= EXERCISE DETAILS =
In the records below, edit everything from the line containing "The image size is (154, 180)." down to the line containing "Go to next issue", and output only those lines with "checkbox" replaced by "check box" and nothing else altered.

▽

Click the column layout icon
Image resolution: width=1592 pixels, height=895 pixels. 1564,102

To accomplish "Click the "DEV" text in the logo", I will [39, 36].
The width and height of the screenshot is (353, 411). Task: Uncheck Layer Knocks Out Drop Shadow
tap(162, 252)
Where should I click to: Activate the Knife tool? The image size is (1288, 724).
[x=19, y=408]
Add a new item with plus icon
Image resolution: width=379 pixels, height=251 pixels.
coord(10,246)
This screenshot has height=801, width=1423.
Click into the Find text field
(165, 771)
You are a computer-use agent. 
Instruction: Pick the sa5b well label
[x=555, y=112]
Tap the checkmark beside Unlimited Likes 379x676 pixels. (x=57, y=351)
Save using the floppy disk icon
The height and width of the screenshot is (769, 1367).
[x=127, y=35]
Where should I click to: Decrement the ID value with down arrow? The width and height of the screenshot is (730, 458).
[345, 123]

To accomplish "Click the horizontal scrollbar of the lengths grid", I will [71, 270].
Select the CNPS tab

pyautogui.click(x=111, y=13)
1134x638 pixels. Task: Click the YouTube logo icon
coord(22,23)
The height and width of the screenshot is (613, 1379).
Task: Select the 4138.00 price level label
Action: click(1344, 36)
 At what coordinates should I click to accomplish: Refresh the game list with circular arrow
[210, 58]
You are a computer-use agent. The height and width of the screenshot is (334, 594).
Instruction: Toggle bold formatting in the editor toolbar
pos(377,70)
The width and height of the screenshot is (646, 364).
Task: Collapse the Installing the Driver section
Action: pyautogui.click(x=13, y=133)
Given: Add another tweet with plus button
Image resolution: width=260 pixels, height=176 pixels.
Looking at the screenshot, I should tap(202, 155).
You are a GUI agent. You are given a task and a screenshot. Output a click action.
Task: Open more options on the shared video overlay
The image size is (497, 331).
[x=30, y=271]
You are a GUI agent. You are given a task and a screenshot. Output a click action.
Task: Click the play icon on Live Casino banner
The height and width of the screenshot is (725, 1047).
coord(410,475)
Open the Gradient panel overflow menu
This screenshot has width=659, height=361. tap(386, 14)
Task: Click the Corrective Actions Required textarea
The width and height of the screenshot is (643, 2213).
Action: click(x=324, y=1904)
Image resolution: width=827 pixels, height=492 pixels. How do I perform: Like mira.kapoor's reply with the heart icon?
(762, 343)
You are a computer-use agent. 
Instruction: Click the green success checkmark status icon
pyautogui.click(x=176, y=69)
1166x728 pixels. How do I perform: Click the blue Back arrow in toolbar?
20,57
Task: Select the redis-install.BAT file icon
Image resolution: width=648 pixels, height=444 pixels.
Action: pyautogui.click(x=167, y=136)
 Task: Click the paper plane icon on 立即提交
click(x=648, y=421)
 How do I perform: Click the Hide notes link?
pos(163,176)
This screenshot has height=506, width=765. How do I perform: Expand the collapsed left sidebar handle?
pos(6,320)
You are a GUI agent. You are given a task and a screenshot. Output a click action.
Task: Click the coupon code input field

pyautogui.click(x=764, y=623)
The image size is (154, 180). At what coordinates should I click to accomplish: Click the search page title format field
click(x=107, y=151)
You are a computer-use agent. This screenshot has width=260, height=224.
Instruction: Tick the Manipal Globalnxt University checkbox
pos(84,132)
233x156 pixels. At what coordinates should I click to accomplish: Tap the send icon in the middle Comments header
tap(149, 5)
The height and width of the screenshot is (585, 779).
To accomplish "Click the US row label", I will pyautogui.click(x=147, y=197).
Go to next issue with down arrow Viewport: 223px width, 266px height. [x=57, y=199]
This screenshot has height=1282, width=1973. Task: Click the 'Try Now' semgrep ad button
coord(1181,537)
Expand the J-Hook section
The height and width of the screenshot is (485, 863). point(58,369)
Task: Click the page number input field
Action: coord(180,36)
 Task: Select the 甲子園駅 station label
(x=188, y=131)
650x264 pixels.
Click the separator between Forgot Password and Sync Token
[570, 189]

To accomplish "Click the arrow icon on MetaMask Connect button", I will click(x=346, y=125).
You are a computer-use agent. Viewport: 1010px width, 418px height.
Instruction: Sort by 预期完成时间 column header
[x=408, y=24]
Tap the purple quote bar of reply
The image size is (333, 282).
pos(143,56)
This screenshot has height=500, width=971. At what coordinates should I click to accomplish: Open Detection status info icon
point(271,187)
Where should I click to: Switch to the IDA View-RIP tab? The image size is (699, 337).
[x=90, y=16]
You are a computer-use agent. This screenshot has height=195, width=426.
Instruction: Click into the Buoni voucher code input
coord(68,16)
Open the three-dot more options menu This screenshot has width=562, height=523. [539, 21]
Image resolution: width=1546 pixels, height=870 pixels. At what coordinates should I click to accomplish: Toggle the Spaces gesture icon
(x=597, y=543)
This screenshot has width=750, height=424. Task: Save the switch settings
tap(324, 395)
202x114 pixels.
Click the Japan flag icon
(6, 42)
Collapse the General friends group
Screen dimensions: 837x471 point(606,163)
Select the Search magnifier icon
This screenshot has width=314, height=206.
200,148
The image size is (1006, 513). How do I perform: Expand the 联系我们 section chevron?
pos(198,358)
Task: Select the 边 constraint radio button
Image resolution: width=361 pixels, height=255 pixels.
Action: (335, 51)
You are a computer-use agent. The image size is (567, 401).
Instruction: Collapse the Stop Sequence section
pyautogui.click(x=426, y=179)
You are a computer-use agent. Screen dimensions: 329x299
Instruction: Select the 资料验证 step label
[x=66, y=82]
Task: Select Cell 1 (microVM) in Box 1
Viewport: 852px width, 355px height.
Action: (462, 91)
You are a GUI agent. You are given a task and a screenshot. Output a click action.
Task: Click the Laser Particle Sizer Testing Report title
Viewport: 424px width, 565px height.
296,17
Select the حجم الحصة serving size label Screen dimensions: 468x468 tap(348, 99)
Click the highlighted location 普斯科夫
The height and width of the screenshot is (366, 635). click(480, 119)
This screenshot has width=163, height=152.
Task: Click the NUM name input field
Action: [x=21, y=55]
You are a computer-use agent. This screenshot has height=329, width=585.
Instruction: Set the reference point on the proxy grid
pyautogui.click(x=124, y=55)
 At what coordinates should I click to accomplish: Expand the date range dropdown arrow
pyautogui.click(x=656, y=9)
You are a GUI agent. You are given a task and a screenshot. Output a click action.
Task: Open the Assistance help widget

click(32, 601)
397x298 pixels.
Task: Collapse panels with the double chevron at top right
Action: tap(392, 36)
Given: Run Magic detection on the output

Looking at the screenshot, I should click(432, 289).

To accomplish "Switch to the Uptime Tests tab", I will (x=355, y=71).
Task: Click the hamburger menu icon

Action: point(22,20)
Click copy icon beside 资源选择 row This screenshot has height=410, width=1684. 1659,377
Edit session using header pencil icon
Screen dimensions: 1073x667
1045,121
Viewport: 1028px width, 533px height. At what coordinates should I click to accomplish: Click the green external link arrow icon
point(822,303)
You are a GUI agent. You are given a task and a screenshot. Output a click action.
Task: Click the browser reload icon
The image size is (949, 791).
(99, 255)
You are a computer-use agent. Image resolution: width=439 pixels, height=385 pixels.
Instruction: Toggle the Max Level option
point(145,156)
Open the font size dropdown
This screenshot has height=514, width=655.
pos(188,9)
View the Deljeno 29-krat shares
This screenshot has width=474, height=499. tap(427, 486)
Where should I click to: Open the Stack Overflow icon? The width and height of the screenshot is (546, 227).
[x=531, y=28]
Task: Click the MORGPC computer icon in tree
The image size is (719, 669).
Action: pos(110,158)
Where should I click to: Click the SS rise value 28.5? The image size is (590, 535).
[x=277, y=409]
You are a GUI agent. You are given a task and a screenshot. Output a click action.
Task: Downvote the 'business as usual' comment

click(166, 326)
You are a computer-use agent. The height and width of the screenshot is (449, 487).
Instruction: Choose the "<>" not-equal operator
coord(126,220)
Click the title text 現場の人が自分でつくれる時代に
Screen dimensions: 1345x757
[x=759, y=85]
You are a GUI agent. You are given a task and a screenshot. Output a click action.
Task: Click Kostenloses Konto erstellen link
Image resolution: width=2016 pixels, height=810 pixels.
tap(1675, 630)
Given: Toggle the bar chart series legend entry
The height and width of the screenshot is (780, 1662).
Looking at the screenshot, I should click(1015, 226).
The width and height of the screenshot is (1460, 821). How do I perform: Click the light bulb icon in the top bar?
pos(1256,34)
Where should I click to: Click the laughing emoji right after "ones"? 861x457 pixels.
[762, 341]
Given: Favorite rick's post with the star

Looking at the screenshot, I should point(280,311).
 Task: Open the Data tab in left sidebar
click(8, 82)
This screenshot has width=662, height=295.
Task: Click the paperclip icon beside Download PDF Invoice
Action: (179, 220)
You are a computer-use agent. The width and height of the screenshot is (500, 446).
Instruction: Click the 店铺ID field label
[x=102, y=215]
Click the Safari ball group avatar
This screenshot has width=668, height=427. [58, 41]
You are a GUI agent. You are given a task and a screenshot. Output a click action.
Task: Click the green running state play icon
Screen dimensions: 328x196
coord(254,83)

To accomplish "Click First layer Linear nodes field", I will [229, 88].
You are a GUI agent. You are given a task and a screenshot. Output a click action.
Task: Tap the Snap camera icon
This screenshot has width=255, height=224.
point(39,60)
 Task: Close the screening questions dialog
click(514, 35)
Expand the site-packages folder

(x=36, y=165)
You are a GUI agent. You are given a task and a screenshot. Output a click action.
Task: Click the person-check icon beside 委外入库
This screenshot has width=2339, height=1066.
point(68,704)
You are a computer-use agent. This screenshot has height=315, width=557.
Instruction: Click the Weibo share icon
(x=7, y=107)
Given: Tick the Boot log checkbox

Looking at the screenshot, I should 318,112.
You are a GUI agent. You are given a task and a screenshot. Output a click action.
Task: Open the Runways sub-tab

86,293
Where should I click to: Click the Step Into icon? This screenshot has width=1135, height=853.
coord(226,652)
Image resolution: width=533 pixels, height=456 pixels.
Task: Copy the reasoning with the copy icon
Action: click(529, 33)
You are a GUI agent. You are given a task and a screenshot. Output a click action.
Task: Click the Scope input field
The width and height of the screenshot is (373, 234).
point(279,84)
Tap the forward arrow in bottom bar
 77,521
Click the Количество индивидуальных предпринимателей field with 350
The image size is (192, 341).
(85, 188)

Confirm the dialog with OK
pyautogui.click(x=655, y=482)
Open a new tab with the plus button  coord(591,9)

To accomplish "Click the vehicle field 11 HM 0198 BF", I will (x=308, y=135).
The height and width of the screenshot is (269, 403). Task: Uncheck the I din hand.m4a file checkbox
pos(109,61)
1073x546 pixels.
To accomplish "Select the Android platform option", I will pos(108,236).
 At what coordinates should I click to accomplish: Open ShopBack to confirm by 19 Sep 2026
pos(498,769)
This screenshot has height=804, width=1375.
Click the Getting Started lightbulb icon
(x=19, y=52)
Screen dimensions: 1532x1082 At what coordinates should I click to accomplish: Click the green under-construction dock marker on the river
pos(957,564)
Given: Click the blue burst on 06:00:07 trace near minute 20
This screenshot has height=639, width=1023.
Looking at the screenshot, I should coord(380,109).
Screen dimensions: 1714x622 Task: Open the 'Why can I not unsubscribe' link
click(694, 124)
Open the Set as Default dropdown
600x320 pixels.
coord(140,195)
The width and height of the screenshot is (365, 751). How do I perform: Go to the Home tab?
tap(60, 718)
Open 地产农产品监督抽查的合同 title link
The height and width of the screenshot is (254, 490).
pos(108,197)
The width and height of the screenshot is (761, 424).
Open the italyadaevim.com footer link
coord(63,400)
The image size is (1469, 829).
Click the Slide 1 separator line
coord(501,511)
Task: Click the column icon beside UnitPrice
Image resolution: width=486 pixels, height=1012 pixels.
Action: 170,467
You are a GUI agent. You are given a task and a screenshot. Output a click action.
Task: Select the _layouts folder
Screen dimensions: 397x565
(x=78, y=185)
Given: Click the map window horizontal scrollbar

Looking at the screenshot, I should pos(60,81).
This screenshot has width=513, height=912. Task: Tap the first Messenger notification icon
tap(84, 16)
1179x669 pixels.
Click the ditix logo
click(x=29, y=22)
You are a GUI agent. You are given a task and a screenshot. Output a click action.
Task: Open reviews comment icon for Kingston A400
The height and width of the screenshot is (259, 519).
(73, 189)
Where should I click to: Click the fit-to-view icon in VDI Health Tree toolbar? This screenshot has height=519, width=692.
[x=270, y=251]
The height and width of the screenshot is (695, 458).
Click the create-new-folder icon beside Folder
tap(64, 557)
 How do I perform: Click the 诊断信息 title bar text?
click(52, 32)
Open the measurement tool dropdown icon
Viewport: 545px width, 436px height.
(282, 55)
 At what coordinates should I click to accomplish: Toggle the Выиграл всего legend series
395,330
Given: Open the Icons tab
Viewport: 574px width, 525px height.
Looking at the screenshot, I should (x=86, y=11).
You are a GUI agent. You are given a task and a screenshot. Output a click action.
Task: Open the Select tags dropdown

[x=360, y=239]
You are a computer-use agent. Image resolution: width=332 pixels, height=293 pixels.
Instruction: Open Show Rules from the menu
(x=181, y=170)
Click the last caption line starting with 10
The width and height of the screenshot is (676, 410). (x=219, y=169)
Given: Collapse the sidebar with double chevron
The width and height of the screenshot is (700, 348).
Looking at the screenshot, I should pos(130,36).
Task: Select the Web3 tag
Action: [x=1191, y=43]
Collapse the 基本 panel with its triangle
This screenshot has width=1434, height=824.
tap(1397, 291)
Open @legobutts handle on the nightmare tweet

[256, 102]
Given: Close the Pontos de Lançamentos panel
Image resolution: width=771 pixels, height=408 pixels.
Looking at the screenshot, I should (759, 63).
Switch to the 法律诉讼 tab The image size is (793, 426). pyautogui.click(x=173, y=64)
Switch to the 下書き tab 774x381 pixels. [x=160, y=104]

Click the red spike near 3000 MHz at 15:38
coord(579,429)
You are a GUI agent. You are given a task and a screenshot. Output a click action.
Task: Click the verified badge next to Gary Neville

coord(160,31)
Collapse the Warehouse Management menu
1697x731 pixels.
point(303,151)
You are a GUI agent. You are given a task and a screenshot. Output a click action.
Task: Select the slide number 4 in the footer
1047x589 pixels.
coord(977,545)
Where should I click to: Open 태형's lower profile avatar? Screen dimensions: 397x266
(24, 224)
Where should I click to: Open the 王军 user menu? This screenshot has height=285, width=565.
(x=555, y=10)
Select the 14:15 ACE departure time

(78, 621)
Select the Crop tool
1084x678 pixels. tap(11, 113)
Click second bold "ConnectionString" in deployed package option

△

= WRITTEN SOLUTION =
The image size is (154, 180). At what coordinates should I click to accomplish: Click the search page title format field
click(x=107, y=151)
You are a computer-use agent. This screenshot has width=260, height=224.
Instruction: Tick the Manipal Globalnxt University check box
pos(84,132)
233x156 pixels. At what coordinates should I click to accomplish: Tap the send icon in the middle Comments header
tap(149, 5)
The height and width of the screenshot is (585, 779).
To accomplish "Click the US row label", I will pyautogui.click(x=147, y=197).
Go to next issue with down arrow Viewport: 223px width, 266px height. [x=57, y=199]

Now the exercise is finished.